[Rows for locating words and elements]
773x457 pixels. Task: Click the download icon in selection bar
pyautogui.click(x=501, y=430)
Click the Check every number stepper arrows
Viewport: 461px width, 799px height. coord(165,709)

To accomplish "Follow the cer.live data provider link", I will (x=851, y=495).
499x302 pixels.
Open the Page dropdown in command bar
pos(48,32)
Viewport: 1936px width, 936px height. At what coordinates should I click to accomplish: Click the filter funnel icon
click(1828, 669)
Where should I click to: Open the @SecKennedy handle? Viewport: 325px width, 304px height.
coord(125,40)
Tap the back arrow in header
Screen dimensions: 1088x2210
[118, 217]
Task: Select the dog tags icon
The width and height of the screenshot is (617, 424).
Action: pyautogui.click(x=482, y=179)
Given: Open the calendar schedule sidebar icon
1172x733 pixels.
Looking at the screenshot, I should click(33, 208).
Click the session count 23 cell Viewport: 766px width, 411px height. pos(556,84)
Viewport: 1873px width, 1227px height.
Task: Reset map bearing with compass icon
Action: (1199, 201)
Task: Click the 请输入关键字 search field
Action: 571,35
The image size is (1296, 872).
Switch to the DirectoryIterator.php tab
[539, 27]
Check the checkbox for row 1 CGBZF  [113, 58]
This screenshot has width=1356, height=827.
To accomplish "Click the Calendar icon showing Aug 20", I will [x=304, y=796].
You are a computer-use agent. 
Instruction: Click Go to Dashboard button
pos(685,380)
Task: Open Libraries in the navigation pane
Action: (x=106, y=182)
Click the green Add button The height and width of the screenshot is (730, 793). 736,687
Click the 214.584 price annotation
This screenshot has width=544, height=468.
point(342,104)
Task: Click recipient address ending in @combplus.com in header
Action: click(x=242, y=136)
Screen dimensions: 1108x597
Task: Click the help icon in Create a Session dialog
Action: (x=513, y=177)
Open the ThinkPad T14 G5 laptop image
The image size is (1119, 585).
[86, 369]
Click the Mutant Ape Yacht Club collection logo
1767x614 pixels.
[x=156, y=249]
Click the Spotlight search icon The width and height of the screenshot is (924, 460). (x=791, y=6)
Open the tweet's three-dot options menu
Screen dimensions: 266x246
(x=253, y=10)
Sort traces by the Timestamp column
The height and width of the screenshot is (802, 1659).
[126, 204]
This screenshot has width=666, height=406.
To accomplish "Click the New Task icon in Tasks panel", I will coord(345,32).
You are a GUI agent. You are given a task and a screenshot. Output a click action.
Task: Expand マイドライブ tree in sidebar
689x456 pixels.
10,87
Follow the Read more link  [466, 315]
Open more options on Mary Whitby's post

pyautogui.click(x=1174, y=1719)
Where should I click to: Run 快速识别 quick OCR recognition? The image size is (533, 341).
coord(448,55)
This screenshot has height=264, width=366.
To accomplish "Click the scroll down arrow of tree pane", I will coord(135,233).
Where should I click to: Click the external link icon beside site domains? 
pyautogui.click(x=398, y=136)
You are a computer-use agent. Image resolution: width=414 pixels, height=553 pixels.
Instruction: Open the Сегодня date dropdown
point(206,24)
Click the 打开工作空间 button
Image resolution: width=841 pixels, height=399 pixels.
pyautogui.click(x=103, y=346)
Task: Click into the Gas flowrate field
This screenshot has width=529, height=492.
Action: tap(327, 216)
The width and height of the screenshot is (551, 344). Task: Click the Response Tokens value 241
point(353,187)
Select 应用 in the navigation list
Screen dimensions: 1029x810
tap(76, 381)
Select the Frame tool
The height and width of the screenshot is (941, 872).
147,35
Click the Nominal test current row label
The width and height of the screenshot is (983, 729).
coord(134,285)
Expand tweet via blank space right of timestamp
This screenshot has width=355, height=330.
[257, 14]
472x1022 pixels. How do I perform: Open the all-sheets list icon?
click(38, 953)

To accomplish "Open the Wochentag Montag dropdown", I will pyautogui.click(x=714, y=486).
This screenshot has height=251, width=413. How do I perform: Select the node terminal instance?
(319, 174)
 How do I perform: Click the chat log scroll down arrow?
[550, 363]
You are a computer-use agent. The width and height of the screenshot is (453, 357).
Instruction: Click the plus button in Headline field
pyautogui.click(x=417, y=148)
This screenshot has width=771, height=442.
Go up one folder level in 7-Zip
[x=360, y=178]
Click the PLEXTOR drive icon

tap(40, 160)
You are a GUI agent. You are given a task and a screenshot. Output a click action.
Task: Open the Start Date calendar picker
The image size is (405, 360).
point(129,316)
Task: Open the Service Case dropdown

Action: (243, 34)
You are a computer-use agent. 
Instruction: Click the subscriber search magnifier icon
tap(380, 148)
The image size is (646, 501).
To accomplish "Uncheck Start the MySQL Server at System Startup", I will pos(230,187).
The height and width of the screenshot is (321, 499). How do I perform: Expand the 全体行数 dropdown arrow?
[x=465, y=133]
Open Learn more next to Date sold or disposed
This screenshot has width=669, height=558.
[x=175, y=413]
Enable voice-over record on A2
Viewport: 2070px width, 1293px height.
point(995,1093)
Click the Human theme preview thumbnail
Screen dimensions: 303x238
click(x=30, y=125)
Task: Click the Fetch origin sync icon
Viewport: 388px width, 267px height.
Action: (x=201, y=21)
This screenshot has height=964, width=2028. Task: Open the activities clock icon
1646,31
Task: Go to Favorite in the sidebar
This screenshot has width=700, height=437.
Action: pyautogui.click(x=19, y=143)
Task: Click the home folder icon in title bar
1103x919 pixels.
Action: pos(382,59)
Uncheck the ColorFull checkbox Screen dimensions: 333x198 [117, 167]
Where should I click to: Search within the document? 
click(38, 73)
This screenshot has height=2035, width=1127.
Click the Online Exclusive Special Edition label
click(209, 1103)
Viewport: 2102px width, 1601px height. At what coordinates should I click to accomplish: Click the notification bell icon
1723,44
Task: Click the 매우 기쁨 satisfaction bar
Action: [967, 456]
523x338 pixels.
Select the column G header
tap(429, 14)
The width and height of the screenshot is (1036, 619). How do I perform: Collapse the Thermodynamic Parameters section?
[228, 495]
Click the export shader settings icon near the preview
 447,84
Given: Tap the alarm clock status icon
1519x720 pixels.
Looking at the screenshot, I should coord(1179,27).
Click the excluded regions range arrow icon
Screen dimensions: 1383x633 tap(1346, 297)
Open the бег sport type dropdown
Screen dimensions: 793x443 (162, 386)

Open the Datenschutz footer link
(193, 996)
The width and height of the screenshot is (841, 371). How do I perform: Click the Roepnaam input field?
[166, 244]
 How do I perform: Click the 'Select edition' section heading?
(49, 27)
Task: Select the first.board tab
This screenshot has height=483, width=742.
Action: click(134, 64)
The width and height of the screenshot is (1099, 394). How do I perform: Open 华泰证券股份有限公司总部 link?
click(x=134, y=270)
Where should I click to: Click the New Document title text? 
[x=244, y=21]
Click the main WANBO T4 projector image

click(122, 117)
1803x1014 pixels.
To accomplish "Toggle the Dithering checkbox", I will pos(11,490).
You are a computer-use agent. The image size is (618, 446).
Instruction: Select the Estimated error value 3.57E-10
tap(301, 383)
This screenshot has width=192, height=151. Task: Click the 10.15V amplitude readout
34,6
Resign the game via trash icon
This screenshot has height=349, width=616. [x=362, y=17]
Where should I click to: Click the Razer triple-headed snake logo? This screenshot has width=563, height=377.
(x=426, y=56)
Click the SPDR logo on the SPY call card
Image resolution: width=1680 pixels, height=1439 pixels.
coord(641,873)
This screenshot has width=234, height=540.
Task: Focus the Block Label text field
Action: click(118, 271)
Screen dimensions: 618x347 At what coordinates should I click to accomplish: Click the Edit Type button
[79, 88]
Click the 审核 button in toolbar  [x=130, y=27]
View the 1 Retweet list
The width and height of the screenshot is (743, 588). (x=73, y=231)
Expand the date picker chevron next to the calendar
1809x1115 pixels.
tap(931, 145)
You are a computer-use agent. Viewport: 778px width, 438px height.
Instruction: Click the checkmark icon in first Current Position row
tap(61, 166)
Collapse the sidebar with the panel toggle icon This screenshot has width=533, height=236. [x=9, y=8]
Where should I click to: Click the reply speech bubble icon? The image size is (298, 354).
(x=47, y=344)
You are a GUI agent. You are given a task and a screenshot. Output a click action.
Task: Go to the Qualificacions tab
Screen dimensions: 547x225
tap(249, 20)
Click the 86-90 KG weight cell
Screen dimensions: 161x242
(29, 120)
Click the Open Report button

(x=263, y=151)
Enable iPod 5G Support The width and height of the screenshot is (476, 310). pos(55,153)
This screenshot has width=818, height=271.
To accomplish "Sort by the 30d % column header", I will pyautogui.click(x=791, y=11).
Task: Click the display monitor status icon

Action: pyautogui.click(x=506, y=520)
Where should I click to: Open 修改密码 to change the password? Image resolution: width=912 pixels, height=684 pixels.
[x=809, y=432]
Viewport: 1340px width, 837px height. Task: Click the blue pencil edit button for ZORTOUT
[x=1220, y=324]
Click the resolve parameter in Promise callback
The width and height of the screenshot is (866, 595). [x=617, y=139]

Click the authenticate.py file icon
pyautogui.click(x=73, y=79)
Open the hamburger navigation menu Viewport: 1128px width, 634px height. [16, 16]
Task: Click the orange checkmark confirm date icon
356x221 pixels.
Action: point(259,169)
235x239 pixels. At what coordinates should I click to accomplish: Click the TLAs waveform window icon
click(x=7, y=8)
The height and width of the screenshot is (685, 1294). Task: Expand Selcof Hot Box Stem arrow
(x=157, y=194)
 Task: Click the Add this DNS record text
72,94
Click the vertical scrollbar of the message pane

Problem requirements: Copy out the rows above word for word, starting at the line containing "Open the Datenschutz footer link" and ending at the line containing "tap(301, 383)".

Response below:
Open the Datenschutz footer link
(193, 996)
The width and height of the screenshot is (841, 371). How do I perform: Click the Roepnaam input field?
[166, 244]
 How do I perform: Click the 'Select edition' section heading?
(49, 27)
Task: Select the first.board tab
This screenshot has height=483, width=742.
Action: click(134, 64)
The width and height of the screenshot is (1099, 394). How do I perform: Open 华泰证券股份有限公司总部 link?
click(x=134, y=270)
Where should I click to: Click the New Document title text? 
[x=244, y=21]
Click the main WANBO T4 projector image

click(122, 117)
1803x1014 pixels.
To accomplish "Toggle the Dithering checkbox", I will pos(11,490).
You are a computer-use agent. The image size is (618, 446).
Instruction: Select the Estimated error value 3.57E-10
tap(301, 383)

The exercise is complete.